____ Source data
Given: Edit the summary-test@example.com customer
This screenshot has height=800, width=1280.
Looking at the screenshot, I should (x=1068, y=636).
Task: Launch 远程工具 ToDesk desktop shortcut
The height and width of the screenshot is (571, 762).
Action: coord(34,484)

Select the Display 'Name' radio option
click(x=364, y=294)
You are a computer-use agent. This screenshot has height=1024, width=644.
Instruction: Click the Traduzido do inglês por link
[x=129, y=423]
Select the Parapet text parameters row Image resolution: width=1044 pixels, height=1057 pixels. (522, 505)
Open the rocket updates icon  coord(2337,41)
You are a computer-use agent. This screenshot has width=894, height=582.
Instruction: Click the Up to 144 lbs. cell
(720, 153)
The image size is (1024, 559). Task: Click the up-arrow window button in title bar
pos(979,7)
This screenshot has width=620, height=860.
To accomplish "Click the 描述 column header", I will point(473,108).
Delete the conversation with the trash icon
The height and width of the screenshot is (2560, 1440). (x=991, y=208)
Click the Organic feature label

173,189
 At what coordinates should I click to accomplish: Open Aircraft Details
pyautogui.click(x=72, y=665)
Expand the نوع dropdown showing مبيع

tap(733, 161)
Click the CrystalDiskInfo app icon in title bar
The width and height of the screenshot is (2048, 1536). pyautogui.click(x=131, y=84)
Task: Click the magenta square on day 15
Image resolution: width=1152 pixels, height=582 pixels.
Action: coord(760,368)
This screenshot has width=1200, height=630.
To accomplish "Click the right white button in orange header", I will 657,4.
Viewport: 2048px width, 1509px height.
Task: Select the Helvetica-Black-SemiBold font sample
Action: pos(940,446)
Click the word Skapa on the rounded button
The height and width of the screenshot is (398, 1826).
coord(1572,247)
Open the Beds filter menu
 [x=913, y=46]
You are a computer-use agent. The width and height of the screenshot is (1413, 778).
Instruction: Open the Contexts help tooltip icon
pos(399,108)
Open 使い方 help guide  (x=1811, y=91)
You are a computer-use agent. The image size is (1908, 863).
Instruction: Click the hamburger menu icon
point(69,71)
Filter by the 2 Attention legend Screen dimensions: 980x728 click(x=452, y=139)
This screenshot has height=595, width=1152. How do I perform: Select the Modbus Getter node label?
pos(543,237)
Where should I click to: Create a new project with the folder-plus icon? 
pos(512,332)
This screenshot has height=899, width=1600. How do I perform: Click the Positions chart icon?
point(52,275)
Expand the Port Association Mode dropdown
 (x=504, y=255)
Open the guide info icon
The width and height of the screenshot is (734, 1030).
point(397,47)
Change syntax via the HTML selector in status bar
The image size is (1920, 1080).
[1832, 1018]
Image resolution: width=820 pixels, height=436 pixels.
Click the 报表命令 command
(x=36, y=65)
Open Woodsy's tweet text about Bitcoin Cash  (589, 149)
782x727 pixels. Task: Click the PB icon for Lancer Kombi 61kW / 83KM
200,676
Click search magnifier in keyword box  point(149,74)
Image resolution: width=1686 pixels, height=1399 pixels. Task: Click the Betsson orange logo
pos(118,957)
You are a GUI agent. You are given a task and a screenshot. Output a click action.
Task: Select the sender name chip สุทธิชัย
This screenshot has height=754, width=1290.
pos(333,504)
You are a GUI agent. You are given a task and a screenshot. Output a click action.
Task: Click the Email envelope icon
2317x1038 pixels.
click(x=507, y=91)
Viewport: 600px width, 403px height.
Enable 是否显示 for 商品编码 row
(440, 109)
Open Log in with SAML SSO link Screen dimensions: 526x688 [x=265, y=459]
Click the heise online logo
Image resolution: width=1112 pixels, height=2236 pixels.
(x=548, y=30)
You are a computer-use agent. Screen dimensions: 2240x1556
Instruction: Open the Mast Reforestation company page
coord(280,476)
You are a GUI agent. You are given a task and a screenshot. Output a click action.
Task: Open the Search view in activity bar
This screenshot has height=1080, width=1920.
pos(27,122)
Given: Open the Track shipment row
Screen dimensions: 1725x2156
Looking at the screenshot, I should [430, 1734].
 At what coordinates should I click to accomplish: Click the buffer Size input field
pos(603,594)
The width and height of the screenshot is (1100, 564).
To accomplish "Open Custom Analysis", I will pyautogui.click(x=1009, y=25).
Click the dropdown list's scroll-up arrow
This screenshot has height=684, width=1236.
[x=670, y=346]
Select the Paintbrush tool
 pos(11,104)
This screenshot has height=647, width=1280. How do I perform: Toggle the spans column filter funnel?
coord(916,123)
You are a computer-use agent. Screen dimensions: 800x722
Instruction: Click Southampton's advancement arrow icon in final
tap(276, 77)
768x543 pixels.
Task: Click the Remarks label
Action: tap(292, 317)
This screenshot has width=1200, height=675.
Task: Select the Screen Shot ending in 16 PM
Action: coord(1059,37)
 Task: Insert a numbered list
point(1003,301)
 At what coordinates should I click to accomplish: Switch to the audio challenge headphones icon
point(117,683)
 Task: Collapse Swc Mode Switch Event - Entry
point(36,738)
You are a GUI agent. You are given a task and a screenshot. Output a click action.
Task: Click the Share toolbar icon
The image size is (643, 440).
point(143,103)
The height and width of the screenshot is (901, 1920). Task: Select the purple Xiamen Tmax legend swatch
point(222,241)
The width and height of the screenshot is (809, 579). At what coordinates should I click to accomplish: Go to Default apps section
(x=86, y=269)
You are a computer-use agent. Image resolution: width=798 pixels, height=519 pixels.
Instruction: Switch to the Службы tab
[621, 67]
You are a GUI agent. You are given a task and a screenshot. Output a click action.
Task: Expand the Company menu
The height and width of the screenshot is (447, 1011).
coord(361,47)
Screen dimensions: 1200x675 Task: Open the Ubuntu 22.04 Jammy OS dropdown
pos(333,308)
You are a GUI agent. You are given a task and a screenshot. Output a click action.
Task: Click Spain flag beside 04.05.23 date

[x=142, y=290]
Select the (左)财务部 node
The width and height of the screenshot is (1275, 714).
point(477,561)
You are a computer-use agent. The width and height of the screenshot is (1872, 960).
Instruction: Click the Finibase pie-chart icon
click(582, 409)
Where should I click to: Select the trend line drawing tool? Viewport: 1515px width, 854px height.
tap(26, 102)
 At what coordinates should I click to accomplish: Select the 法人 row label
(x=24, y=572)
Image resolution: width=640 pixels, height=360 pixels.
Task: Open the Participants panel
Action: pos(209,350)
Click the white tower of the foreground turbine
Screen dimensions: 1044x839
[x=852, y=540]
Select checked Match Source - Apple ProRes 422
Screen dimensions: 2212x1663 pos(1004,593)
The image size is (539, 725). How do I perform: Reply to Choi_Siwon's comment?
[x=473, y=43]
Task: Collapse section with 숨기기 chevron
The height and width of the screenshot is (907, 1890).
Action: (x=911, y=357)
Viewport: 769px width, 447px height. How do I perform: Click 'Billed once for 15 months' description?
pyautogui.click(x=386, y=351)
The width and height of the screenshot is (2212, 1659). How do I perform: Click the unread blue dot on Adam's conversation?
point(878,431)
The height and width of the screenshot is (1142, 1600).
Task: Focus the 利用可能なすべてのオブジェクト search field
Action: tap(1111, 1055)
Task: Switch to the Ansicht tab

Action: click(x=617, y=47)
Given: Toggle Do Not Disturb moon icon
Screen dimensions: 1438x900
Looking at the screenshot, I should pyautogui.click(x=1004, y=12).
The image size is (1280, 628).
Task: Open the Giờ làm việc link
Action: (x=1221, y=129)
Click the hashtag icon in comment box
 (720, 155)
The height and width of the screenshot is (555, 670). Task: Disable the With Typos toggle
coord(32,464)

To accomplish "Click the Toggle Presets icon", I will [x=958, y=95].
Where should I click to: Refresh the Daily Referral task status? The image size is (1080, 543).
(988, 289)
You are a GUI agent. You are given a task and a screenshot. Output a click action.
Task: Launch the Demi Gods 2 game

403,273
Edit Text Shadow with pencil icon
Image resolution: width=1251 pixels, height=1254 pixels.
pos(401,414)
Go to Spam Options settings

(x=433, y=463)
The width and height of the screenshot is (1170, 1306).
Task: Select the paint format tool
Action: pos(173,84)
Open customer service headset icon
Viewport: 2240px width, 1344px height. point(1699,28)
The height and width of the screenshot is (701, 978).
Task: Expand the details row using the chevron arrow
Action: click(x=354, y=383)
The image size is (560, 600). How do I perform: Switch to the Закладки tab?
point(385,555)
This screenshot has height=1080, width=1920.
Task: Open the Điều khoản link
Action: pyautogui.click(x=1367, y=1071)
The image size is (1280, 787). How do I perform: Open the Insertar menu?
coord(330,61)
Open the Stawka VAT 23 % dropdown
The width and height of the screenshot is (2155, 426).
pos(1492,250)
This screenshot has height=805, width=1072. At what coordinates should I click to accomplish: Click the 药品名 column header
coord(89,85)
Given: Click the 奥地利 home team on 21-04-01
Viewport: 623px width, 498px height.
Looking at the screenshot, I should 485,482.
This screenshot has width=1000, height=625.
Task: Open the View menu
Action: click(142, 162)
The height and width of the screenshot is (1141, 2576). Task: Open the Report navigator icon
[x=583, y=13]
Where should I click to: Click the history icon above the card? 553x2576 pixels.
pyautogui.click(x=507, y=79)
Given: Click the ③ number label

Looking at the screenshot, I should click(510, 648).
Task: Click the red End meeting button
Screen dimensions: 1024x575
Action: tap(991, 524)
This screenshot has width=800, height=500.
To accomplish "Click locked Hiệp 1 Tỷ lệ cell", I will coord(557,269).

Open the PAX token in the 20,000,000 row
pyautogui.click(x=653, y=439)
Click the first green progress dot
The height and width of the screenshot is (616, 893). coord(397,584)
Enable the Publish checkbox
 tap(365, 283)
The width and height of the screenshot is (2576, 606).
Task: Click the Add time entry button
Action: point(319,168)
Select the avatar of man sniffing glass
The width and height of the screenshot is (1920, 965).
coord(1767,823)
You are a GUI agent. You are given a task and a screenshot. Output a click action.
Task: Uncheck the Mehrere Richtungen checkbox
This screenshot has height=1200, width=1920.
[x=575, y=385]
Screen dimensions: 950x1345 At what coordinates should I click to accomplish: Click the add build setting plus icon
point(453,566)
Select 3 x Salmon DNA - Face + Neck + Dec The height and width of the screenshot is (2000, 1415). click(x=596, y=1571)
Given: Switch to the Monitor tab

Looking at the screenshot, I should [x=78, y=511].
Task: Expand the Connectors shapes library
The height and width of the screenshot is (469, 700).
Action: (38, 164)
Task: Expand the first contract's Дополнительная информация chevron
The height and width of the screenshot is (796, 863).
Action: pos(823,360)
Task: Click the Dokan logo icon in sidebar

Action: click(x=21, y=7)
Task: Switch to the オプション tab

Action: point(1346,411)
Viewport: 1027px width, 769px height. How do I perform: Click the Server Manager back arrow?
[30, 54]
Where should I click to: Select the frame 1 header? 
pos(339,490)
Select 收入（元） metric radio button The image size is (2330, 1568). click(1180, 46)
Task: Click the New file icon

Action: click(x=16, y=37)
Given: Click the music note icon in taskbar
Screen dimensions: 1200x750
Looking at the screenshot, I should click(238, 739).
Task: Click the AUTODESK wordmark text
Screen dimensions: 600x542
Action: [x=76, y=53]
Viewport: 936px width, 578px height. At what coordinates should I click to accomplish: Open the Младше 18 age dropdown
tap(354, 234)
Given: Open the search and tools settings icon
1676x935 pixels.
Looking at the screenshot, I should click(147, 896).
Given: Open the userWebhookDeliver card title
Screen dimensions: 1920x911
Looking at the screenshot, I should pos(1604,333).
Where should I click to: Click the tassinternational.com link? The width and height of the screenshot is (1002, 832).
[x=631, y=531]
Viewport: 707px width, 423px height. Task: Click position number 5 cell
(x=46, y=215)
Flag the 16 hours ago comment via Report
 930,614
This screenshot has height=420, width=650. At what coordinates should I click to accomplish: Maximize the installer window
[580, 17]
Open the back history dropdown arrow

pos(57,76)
________
The request: Please extract each line of the rows above that contains the string "comment".

Task answer:
The image size is (539, 725). How do I perform: Reply to Choi_Siwon's comment?
Click the hashtag icon in comment box
Flag the 16 hours ago comment via Report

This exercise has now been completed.